A Milano, il prezzo del microdermal piercing può variare in base a diversi fattori. Questi includono: La specifica area del corpo interessata, il tipo di gioiello scelto e l’esperienza del professionista incaricato di eseguire il piercing.

Quali rischi comporta il microdermal piercing?

Un’adeguata igiene è fondamentale per prevenire infezioni del microdermal piercing. È importante evitare urti e traumi, specialmente in zone esposte come braccia o gomiti, per ridurre il rischio di irritazioni e dolore.

Secondo i dermatologi della British Association of Dermatology, è cruciale fare attenzione a infiammazioni, allergie e rigetti. Una scorretta inserzione delle placche può causare reazioni allergiche, richiedendo in alcuni casi la rimozione chirurgica del piercing.

Dunque, le controindicazioni e i rischi associati al microdermal sono limitati e, simili a quelli di un piercing tradizionale, possono includere dolore, che varia in base alla zona di applicazione e alla soglia del dolore individuale.

Cosa fare nel caso di rigetto del microdermal piercing?

Il microdermal piercing può causare complicazioni quali rossore, gonfiore, e in casi gravi, infezioni o rigetto. La prevenzione include igiene accurata, evitare di graffiarsi, proteggere il piercing da traumi e utilizzare indumenti che non si impiglino

I segni di rigetto sono l’allargamento del foro, iperpigmentazione della pelle e spostamento del gioiello.

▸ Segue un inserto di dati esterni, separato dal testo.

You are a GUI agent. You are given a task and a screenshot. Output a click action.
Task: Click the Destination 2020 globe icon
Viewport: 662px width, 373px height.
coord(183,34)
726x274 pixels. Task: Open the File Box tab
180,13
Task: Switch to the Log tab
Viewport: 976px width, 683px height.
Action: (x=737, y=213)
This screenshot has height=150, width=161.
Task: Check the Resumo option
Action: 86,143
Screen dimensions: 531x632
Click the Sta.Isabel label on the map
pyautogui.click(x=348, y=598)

In caso di rigetto, consultare un piercer o un dermatologo per la rimozione sicura, che potrebbe necessitare di trattamento antibiotico. Infine, è fondamentale monitorare il piercing giornalmente e segnalare eventuali anomalie al piercer per una gestione appropriata.

Cosa fare nel caso di infezione al microdermal piercing?

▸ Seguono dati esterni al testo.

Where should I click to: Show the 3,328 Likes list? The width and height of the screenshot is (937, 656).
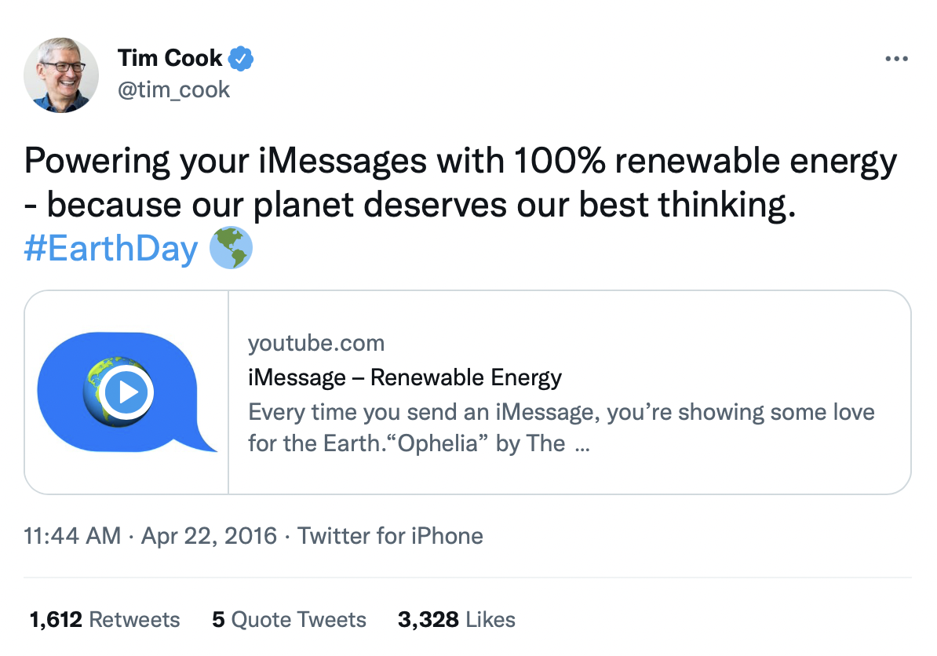pyautogui.click(x=456, y=619)
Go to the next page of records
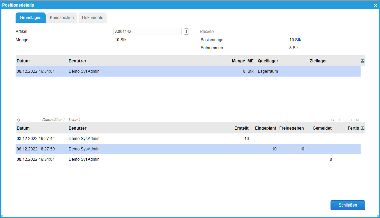 tap(352, 120)
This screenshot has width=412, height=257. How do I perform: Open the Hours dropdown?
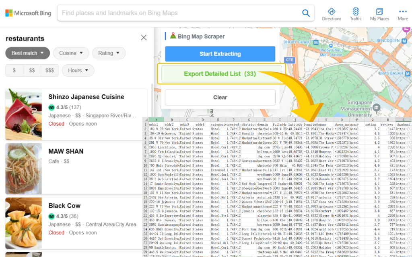(78, 70)
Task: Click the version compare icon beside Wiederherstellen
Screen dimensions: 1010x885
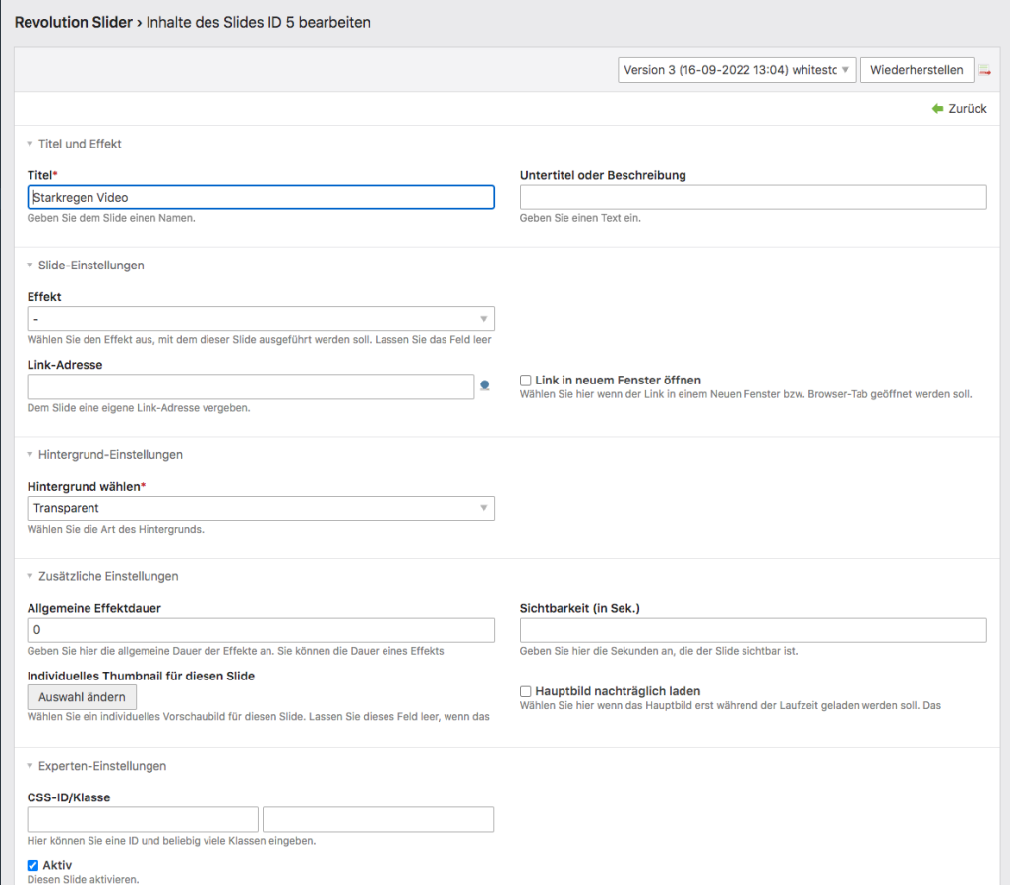Action: 983,71
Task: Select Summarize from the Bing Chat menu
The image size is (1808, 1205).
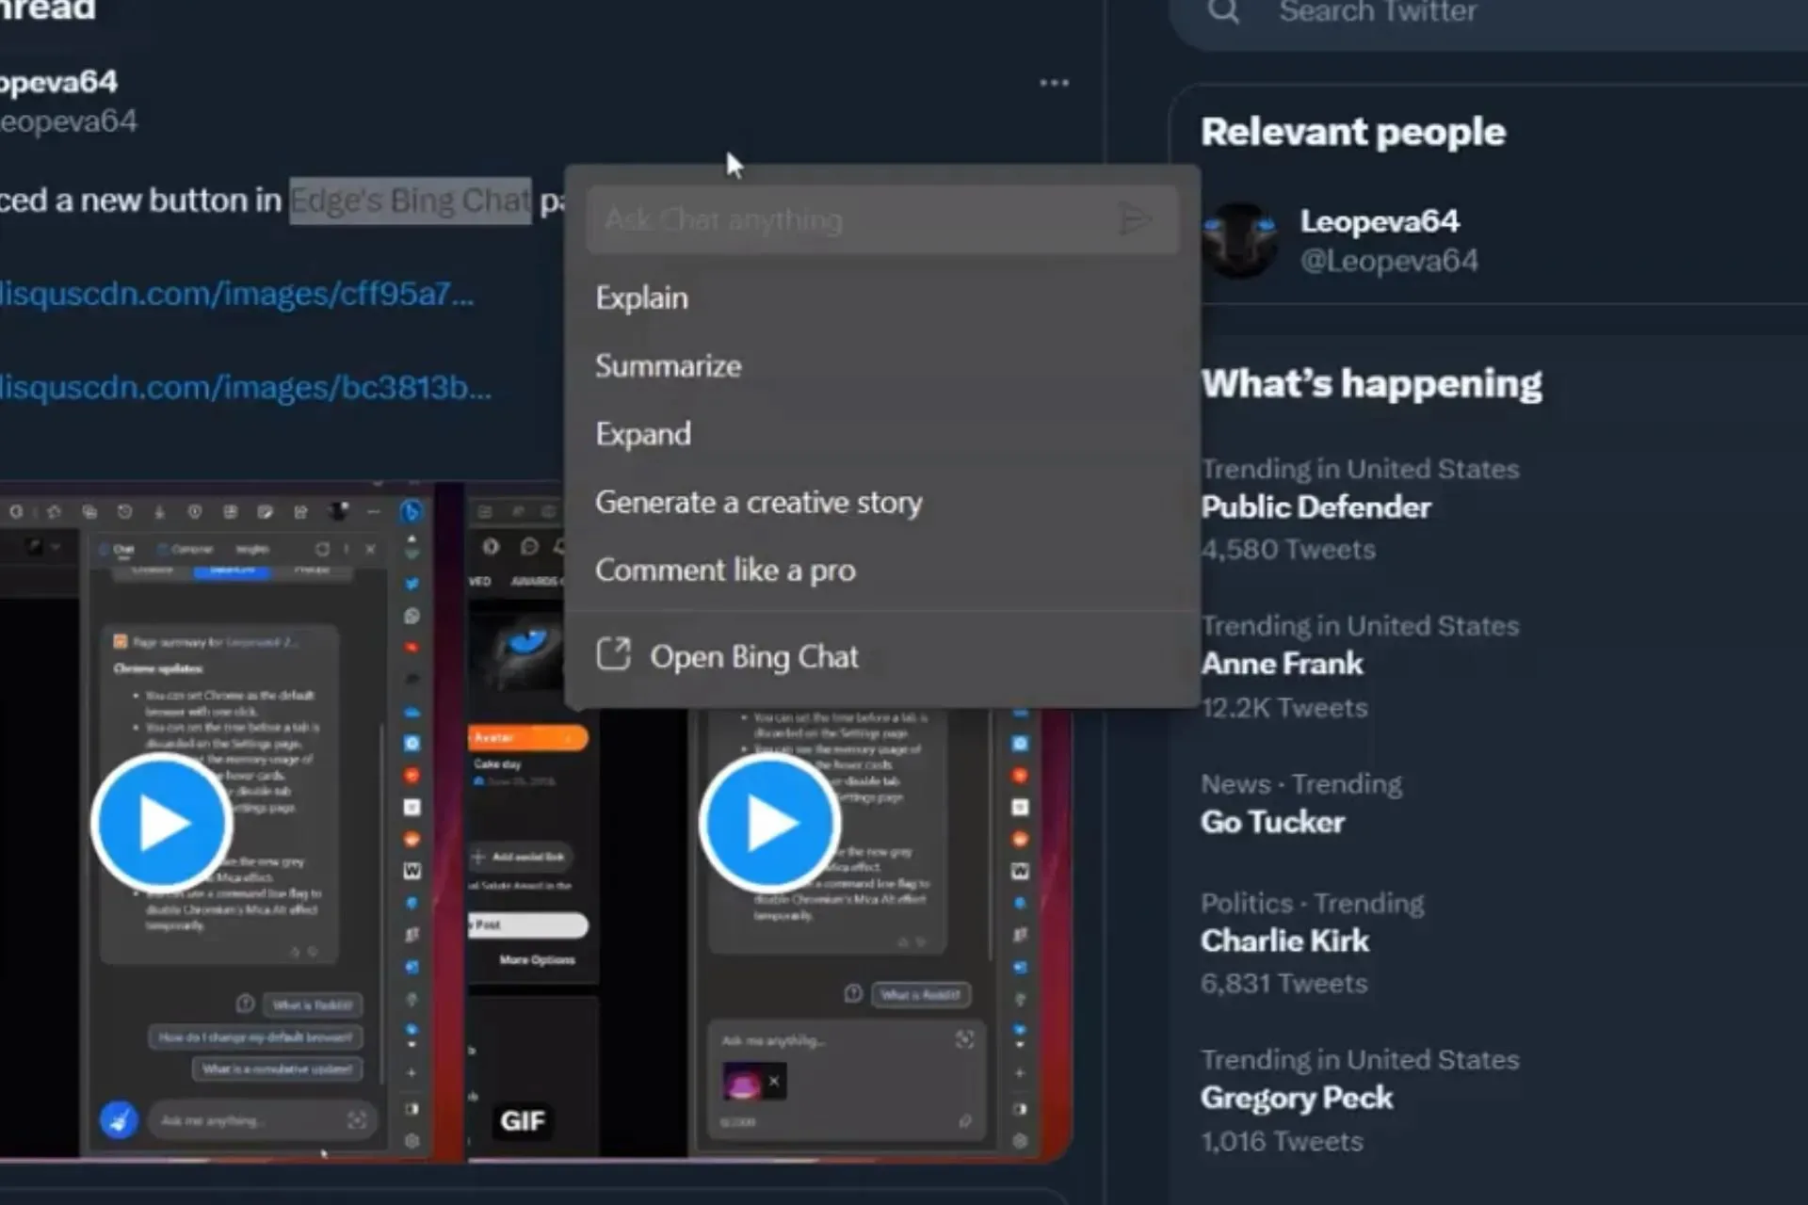Action: click(668, 364)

In caso di rossore, gonfiore o calore intorno al microdermal piercing, pulisci l’area con sapone antibatterico, asciugala e applica un cerotto. Se noti una lieve febbre, consulta il tuo piercer.

Per infezioni più gravi con pus o febbre alta, è cruciale consultare un medico per la somministrazione di antibiotici. In presenza di un’infezione, potrebbe essere necessario rimuovere il gioiello con l’aiuto di un professionista.

La cura include pulizia con soluzione salina, applicazioni calde per favorire la guarigione, e l’uso di creme antibiotiche. Infine, mantenere una dieta nutriente può aiutare a rafforzare il sistema immunitario durante la guarigione.